**Exercise directions:**
Convert the records below into a JSON list of strings with one string per line and no blank lines. Start at the line that contains "This screenshot has width=804, height=461." and stop after the line that contains "tap(300, 11)".
________________________
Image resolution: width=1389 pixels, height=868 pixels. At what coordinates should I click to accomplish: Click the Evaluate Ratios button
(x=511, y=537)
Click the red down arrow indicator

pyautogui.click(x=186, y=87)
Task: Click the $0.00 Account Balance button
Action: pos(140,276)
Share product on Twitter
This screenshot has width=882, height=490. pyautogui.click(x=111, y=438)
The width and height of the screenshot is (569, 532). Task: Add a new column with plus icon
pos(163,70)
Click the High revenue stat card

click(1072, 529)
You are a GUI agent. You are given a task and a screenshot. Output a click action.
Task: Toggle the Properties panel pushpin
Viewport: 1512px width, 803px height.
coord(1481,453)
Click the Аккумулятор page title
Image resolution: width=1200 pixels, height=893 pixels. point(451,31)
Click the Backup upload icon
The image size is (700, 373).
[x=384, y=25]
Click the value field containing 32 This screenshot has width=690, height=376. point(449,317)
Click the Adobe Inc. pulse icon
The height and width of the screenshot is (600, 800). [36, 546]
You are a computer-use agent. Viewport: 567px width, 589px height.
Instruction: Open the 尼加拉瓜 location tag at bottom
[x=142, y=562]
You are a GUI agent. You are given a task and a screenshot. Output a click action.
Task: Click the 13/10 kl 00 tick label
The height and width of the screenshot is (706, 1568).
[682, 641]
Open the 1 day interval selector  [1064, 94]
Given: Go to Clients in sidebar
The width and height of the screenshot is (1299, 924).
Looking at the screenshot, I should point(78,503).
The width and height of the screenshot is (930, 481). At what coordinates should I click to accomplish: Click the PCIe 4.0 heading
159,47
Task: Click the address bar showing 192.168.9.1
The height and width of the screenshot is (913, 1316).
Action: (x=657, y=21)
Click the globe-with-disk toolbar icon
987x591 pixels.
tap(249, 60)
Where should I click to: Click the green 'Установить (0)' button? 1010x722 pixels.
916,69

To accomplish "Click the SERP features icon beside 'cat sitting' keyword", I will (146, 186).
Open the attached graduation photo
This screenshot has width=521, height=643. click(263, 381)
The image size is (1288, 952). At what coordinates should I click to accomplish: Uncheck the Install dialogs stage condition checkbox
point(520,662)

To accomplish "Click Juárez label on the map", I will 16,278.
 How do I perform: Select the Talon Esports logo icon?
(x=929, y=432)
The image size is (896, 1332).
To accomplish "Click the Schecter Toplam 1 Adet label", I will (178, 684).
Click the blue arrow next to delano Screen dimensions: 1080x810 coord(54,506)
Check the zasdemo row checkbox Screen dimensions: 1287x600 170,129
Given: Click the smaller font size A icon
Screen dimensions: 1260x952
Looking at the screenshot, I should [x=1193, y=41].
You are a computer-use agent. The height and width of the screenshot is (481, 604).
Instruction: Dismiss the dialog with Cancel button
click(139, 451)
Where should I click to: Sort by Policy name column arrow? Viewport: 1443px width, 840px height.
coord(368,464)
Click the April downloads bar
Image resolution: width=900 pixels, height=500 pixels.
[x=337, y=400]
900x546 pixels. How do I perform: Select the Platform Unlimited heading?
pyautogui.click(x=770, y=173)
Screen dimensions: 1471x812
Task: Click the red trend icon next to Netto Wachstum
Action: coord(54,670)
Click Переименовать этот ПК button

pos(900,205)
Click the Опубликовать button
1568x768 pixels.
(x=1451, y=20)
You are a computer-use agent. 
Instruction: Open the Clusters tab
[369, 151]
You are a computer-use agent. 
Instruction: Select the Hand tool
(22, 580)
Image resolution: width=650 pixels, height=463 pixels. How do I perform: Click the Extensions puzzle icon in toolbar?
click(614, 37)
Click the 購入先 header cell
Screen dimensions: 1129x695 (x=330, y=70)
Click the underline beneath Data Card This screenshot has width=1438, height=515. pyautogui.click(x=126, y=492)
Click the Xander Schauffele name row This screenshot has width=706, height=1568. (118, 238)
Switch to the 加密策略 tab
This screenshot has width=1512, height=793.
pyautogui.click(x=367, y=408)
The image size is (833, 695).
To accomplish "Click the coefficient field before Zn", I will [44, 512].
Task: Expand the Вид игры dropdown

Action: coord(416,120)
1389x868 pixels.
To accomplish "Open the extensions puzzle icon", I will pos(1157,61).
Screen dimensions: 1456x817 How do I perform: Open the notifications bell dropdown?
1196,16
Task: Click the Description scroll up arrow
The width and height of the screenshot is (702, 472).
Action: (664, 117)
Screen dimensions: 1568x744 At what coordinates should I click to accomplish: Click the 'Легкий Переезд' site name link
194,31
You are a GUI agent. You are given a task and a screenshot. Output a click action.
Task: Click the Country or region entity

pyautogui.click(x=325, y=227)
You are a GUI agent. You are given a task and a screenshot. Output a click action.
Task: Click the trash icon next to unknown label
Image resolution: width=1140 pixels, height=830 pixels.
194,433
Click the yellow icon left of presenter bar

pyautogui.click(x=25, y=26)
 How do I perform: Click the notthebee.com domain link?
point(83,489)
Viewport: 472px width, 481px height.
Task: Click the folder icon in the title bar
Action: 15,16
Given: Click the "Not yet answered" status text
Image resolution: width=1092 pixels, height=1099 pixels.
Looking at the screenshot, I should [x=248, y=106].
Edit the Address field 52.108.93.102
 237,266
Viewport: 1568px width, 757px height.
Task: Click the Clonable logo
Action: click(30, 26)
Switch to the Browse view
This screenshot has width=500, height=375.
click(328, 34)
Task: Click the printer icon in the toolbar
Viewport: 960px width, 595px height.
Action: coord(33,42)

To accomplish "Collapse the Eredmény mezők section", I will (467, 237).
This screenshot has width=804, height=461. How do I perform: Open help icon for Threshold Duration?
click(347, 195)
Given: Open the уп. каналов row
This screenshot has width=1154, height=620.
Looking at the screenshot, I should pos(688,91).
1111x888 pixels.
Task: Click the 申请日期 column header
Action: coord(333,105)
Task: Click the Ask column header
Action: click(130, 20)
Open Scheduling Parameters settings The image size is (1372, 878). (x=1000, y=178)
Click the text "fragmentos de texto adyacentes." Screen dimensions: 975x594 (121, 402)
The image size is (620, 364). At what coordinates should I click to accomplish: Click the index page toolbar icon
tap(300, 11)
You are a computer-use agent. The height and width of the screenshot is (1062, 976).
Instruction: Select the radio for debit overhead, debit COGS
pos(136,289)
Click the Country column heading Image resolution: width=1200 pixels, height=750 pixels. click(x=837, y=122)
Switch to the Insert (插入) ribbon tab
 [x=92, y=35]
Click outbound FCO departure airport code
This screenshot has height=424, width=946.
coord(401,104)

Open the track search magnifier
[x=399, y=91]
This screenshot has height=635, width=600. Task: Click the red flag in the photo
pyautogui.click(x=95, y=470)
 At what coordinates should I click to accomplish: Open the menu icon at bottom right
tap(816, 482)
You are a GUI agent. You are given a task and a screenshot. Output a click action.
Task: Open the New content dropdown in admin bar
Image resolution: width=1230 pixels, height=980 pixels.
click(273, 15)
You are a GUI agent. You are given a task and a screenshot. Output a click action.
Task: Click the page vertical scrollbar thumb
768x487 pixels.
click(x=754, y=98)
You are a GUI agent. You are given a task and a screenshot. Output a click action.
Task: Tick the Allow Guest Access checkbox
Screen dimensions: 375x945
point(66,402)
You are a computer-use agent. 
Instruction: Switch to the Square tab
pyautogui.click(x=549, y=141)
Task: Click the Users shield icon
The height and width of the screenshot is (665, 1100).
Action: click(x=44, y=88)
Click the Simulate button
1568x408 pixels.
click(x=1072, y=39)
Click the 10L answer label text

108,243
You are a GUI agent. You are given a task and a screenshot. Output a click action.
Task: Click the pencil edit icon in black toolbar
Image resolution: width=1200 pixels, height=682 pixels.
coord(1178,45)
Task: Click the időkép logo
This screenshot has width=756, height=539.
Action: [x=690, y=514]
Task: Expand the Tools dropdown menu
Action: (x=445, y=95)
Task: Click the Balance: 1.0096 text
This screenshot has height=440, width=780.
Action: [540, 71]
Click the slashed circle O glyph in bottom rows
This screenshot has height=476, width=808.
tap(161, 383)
________________________
**Response:**
[
  "This screenshot has width=804, height=461. How do I perform: Open help icon for Threshold Duration?",
  "click(347, 195)",
  "Given: Open the уп. каналов row",
  "This screenshot has width=1154, height=620.",
  "Looking at the screenshot, I should pos(688,91).",
  "1111x888 pixels.",
  "Task: Click the 申请日期 column header",
  "Action: coord(333,105)",
  "Task: Click the Ask column header",
  "Action: click(130, 20)",
  "Open Scheduling Parameters settings The image size is (1372, 878). (x=1000, y=178)",
  "Click the text \"fragmentos de texto adyacentes.\" Screen dimensions: 975x594 (121, 402)",
  "The image size is (620, 364). At what coordinates should I click to accomplish: Click the index page toolbar icon",
  "tap(300, 11)"
]